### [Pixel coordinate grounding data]
######
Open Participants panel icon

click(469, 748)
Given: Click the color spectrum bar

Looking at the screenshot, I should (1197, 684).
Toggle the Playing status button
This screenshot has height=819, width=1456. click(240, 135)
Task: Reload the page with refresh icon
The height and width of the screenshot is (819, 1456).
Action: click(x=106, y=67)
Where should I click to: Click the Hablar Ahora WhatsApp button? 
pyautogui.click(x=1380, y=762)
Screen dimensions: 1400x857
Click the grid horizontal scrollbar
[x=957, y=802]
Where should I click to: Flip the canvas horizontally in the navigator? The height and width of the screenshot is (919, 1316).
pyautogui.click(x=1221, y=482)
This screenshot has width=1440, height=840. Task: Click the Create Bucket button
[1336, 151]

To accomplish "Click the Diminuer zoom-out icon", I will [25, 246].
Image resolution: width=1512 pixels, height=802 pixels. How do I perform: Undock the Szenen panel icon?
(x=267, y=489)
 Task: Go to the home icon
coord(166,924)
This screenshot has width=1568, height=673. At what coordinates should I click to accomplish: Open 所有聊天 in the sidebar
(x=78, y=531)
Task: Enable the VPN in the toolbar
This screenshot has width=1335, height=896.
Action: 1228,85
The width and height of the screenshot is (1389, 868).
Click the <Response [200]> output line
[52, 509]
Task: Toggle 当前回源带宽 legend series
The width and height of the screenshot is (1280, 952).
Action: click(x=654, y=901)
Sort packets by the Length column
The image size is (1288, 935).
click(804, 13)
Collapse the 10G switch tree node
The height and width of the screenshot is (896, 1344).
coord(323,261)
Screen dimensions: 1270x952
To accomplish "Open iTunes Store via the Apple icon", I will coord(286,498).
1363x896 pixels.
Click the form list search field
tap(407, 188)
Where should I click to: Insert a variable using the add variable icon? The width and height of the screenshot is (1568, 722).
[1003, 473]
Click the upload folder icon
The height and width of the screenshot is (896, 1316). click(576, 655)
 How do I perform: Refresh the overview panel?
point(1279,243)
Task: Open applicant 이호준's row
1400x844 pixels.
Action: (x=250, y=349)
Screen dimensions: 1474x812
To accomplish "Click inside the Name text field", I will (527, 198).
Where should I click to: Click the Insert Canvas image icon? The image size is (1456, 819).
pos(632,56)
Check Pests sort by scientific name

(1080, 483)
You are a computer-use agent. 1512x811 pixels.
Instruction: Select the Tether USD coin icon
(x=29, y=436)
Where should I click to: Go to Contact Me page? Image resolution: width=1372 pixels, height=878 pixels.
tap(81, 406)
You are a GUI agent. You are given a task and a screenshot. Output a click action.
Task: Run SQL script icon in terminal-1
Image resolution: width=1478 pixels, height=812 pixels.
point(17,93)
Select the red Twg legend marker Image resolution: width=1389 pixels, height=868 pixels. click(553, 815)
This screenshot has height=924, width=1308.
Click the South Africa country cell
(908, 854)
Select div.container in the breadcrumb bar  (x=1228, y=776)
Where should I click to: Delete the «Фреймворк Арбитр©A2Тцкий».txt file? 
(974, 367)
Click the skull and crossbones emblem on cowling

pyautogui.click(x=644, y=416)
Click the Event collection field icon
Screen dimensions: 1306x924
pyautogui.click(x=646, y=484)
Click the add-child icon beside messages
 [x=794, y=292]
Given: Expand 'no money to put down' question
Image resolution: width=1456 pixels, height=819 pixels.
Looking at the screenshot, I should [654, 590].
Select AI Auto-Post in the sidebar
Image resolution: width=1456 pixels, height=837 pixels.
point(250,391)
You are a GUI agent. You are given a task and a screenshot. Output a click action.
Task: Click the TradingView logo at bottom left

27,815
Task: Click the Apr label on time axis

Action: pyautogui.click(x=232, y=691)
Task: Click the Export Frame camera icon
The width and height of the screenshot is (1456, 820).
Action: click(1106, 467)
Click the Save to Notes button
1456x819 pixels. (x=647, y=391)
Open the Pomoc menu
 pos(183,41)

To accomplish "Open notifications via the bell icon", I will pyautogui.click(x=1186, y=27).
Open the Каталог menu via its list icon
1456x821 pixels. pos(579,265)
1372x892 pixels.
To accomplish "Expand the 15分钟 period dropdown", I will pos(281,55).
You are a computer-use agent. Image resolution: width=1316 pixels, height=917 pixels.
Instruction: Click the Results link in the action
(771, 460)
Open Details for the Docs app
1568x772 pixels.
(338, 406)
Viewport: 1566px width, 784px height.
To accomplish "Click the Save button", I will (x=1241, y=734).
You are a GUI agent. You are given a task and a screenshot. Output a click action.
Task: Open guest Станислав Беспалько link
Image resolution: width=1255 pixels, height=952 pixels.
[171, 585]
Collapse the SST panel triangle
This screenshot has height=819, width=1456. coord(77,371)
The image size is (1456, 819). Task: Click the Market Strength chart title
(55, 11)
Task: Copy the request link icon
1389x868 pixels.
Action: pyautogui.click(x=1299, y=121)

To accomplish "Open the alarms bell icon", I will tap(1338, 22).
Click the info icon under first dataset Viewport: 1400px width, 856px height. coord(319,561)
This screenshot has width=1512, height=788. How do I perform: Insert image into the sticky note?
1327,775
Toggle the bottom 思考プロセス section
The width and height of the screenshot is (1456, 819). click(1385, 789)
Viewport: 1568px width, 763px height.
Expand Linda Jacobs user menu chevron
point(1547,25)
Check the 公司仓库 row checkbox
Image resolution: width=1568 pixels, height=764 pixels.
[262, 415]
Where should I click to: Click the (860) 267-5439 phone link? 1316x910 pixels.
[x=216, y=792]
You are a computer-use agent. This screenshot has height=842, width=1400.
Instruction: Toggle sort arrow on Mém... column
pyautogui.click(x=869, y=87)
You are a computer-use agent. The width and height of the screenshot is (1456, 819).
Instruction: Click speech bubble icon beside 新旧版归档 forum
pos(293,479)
######
### [Problem statement]
Scan the data for the string "legend" and copy each line in which it occurs.

### [Task response]
Task: Toggle 当前回源带宽 legend series
Select the red Twg legend marker Image resolution: width=1389 pixels, height=868 pixels. click(553, 815)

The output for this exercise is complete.